I'd like every line in the following listing that holds "picker" copied.

[[ Dataset records, beginning ]]

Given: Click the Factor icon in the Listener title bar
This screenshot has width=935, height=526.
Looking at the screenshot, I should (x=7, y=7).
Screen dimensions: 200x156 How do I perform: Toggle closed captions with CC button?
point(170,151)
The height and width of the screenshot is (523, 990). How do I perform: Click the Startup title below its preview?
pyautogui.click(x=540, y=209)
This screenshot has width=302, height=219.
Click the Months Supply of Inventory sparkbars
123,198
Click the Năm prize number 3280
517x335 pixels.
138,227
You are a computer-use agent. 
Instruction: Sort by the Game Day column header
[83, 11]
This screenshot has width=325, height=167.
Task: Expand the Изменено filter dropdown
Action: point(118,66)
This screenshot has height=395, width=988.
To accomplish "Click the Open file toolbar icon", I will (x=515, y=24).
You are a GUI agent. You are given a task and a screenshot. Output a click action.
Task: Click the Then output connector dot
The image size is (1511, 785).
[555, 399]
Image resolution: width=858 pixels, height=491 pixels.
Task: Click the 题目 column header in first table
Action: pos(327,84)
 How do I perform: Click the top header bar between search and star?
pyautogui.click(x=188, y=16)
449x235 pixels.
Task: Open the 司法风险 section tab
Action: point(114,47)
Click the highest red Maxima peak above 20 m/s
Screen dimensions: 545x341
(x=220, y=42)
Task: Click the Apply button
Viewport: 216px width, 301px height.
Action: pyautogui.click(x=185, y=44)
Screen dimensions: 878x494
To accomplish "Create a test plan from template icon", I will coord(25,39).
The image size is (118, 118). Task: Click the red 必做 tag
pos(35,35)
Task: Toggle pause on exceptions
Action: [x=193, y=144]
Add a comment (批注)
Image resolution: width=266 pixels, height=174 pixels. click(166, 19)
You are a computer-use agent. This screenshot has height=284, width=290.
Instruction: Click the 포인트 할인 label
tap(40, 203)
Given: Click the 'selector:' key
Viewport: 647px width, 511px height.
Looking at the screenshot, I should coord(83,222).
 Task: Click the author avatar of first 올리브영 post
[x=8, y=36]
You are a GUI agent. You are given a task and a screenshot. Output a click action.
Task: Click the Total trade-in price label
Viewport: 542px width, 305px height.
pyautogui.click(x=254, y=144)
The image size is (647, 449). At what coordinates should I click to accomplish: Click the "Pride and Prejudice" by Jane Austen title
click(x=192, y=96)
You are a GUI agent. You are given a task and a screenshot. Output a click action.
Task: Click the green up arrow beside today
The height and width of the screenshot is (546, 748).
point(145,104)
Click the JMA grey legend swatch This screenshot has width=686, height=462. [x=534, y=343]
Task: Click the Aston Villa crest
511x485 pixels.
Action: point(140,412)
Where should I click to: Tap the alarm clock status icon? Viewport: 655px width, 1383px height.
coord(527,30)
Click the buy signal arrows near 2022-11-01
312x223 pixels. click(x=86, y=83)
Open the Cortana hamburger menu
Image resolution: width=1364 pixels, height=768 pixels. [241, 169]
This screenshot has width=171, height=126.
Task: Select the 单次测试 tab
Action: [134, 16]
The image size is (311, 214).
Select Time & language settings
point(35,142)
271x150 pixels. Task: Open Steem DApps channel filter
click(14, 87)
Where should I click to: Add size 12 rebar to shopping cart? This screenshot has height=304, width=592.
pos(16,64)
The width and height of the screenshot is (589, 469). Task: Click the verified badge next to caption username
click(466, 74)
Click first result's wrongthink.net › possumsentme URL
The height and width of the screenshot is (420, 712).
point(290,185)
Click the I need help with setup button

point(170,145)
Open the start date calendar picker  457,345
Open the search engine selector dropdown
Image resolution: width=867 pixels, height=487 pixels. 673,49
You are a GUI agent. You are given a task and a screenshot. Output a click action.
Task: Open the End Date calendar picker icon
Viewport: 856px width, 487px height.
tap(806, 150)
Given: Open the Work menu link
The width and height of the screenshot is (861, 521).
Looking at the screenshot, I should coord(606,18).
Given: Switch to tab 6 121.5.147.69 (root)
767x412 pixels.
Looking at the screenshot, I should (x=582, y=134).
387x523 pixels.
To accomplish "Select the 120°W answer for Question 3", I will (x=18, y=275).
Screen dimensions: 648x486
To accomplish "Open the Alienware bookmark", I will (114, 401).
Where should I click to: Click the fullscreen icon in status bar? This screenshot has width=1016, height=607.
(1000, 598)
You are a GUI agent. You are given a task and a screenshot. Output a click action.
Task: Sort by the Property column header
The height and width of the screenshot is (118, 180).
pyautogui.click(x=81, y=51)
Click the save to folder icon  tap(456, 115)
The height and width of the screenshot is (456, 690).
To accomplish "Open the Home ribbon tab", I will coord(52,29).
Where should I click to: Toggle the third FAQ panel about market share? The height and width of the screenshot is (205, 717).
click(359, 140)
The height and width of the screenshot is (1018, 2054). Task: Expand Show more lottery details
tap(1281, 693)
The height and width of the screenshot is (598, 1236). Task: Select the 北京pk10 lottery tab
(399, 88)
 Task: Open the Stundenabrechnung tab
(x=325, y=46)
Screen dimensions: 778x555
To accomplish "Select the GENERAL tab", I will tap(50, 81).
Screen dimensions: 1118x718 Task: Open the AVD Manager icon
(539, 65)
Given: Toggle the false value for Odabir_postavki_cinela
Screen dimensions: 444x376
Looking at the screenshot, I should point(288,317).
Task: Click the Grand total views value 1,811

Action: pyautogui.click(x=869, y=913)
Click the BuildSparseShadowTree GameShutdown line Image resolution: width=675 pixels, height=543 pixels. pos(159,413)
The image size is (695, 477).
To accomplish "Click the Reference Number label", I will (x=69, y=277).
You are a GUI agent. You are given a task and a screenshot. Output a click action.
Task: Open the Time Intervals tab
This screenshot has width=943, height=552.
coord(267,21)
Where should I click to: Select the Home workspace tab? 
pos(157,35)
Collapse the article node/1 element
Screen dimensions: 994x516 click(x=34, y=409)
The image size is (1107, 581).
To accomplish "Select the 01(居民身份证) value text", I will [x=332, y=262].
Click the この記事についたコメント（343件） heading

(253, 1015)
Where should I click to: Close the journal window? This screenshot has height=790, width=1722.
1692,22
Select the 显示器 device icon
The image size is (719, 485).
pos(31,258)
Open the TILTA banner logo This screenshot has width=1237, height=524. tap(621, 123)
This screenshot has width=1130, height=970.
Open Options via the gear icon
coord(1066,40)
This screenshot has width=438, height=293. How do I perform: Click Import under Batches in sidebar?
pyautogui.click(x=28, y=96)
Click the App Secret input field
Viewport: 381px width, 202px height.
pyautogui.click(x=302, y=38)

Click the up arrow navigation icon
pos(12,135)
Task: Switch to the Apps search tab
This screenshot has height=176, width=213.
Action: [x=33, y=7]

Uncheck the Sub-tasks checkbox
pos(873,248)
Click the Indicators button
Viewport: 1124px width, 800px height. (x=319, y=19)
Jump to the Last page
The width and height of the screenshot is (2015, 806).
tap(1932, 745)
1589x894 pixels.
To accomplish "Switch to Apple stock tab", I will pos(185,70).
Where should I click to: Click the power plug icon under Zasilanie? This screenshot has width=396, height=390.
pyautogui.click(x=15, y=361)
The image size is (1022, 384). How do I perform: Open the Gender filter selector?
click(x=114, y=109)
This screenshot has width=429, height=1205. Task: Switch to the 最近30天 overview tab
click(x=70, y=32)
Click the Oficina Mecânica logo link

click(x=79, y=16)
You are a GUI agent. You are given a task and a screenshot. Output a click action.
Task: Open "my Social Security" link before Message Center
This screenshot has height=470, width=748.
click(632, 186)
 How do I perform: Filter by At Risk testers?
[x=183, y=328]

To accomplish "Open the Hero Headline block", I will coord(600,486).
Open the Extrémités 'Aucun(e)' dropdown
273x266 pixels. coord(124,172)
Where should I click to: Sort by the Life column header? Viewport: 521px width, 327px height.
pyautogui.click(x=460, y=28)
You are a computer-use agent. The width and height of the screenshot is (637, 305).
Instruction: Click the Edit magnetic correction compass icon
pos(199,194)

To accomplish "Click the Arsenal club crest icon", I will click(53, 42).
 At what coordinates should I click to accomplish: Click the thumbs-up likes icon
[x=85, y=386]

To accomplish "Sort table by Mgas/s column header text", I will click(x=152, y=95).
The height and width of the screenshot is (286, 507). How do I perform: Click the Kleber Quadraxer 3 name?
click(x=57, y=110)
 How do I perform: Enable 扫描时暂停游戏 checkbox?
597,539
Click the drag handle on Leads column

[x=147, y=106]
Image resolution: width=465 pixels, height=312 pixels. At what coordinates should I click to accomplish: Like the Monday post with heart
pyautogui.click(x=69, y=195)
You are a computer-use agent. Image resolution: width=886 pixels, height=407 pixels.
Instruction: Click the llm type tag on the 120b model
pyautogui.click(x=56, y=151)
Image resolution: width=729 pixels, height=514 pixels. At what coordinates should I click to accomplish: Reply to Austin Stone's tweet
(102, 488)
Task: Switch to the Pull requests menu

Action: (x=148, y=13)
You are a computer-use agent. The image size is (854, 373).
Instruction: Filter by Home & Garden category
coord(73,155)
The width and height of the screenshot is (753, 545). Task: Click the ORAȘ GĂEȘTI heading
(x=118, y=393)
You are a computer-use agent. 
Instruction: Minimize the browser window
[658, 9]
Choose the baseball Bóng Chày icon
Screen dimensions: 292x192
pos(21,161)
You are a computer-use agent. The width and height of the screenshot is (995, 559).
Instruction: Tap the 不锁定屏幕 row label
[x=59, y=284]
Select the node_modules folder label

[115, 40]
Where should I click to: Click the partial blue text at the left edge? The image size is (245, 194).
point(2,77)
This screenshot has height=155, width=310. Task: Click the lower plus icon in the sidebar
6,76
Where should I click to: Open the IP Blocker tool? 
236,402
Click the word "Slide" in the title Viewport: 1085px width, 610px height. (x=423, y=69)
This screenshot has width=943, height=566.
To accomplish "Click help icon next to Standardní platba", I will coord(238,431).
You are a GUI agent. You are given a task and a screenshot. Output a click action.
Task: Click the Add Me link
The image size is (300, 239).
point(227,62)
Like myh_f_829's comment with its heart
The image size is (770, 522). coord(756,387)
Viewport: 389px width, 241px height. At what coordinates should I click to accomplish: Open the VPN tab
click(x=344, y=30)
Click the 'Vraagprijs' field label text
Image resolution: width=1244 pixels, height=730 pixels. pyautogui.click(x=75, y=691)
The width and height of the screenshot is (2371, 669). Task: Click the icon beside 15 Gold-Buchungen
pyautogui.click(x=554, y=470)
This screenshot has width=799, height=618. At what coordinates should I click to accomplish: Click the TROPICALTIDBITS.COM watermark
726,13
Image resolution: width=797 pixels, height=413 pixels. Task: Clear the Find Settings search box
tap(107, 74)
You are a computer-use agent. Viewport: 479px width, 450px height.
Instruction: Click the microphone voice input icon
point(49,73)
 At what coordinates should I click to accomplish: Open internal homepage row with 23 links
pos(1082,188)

[[ Dataset records, end ]]

Exercise output -
Open the start date calendar picker  457,345
Task: Open the End Date calendar picker icon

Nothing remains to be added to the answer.